> **To do**:
Return the lines below exactly, starting with the line that contains "The image size is (720, 380)." and stopping after the last line.

Collected data entries
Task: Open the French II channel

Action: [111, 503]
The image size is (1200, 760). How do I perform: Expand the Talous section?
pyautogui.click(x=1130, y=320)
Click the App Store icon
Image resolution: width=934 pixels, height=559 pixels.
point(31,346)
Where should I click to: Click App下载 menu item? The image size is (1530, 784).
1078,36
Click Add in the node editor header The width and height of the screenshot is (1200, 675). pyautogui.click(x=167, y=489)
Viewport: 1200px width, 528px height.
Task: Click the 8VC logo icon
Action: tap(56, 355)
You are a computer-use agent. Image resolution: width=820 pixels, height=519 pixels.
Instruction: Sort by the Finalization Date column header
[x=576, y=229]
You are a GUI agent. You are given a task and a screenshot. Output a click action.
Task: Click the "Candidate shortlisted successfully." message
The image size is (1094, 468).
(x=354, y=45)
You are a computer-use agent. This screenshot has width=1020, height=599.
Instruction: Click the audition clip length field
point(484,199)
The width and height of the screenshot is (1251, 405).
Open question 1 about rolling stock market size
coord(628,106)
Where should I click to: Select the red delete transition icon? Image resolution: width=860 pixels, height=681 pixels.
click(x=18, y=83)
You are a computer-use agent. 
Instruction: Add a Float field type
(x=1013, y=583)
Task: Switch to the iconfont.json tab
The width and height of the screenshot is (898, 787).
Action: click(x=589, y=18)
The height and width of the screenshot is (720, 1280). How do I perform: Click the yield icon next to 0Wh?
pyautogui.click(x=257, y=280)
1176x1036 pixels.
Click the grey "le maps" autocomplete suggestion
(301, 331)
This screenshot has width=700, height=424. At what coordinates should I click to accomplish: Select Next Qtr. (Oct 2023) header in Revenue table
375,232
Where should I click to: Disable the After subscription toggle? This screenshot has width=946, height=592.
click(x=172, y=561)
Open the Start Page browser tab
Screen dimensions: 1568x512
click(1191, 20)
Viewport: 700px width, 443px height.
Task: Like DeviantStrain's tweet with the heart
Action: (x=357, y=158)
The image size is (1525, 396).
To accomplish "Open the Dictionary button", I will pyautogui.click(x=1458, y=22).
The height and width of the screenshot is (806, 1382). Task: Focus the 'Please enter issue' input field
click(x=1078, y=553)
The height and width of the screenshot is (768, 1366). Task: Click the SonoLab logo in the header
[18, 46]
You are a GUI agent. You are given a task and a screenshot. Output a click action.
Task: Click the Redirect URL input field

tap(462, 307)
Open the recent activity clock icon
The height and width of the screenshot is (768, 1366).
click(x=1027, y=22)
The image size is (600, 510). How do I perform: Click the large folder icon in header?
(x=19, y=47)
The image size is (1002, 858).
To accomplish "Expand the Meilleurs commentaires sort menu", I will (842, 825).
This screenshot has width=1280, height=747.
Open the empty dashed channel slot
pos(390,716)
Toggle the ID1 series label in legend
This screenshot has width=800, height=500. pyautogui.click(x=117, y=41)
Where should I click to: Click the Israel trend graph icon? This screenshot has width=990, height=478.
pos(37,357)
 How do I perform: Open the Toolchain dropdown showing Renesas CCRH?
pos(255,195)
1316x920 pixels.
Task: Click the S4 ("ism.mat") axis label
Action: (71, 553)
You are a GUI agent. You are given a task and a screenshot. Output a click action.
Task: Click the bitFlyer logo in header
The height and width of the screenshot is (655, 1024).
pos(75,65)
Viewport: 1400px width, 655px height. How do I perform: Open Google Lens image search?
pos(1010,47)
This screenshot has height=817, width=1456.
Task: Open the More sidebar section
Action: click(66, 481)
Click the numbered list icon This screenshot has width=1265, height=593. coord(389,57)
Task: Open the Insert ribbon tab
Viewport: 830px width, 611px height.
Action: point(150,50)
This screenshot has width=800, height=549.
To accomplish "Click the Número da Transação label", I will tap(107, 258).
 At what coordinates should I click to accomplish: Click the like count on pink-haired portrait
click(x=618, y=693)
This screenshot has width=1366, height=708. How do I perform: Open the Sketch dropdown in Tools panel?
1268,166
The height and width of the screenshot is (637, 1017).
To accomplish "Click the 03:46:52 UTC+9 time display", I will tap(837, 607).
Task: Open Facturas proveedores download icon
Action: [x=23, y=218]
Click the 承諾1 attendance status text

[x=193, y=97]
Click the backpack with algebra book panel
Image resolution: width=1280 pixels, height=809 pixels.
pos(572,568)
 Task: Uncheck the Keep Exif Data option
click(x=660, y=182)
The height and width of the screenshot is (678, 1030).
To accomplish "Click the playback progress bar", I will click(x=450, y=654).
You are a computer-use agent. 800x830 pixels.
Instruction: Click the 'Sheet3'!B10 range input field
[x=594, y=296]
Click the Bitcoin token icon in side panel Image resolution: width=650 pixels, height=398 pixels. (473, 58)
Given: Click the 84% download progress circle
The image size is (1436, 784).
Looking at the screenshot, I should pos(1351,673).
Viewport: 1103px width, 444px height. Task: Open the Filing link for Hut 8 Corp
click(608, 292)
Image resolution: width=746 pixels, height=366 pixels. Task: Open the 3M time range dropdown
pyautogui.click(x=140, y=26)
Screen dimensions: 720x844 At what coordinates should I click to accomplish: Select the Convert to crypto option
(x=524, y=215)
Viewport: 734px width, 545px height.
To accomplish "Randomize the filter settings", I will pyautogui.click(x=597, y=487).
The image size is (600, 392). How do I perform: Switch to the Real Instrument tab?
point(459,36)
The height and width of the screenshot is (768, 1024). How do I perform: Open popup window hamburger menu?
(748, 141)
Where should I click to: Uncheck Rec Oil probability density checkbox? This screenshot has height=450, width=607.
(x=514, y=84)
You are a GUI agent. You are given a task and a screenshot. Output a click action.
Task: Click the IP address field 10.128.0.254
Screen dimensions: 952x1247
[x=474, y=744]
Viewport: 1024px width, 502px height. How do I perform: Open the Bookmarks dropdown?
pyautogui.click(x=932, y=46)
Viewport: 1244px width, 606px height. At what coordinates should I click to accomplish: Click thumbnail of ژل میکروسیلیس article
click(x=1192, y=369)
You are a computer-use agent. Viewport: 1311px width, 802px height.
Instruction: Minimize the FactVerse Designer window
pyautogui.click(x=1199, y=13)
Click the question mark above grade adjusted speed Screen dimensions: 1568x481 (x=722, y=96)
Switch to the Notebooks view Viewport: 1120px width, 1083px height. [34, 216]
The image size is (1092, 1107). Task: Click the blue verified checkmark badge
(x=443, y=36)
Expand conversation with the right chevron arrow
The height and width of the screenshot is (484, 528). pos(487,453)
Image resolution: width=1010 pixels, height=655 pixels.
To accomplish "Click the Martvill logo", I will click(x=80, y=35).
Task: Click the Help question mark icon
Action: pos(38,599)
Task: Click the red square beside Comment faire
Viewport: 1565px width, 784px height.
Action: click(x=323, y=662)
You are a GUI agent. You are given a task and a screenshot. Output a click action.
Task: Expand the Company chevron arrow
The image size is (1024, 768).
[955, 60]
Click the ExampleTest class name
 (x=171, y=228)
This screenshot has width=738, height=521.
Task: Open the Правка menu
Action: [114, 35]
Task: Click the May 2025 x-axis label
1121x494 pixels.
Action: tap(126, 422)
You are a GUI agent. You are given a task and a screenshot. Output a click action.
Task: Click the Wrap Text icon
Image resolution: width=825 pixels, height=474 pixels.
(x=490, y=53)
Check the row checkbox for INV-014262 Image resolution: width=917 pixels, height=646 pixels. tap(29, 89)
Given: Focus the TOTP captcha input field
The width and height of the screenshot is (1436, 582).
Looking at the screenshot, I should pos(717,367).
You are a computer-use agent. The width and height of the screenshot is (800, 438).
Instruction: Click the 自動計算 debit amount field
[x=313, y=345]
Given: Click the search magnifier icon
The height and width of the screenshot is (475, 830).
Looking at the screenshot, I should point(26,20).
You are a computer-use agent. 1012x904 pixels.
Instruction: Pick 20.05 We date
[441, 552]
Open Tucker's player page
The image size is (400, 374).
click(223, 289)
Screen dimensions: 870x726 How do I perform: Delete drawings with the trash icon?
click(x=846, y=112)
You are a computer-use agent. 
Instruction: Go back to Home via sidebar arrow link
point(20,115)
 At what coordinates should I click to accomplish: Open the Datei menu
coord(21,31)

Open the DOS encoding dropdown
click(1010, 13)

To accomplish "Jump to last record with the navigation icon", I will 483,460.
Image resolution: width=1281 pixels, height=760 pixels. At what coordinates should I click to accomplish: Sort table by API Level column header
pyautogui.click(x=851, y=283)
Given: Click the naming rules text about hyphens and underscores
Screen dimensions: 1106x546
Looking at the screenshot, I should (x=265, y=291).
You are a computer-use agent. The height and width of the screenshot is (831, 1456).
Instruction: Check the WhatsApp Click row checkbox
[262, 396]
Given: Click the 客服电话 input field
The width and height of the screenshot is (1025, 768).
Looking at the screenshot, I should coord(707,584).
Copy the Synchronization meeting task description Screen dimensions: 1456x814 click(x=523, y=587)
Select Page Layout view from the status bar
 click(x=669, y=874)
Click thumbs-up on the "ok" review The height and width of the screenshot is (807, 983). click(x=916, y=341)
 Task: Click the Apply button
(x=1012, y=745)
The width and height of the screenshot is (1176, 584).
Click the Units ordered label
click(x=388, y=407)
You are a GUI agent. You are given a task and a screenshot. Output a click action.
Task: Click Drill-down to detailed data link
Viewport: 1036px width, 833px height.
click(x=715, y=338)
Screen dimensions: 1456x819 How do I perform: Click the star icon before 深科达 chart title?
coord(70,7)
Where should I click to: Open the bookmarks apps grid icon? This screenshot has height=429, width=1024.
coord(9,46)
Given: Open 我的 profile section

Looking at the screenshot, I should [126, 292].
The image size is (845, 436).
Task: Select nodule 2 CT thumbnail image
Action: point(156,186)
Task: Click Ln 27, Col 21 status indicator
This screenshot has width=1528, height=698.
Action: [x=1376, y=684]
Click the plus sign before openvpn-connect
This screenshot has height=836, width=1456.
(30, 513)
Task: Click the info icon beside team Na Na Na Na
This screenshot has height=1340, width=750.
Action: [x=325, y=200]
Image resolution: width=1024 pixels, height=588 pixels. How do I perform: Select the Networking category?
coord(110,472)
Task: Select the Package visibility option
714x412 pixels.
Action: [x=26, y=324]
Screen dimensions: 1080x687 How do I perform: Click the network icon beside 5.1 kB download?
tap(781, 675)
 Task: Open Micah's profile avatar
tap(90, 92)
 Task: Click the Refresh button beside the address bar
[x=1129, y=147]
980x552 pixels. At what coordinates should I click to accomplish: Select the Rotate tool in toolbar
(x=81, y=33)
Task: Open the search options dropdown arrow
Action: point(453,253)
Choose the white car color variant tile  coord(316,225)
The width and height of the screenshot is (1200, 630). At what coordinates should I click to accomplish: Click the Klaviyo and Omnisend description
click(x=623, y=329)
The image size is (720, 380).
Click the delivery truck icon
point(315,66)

> **Output of the exercise**:
The image size is (720, 380).
Click the delivery truck icon
point(315,66)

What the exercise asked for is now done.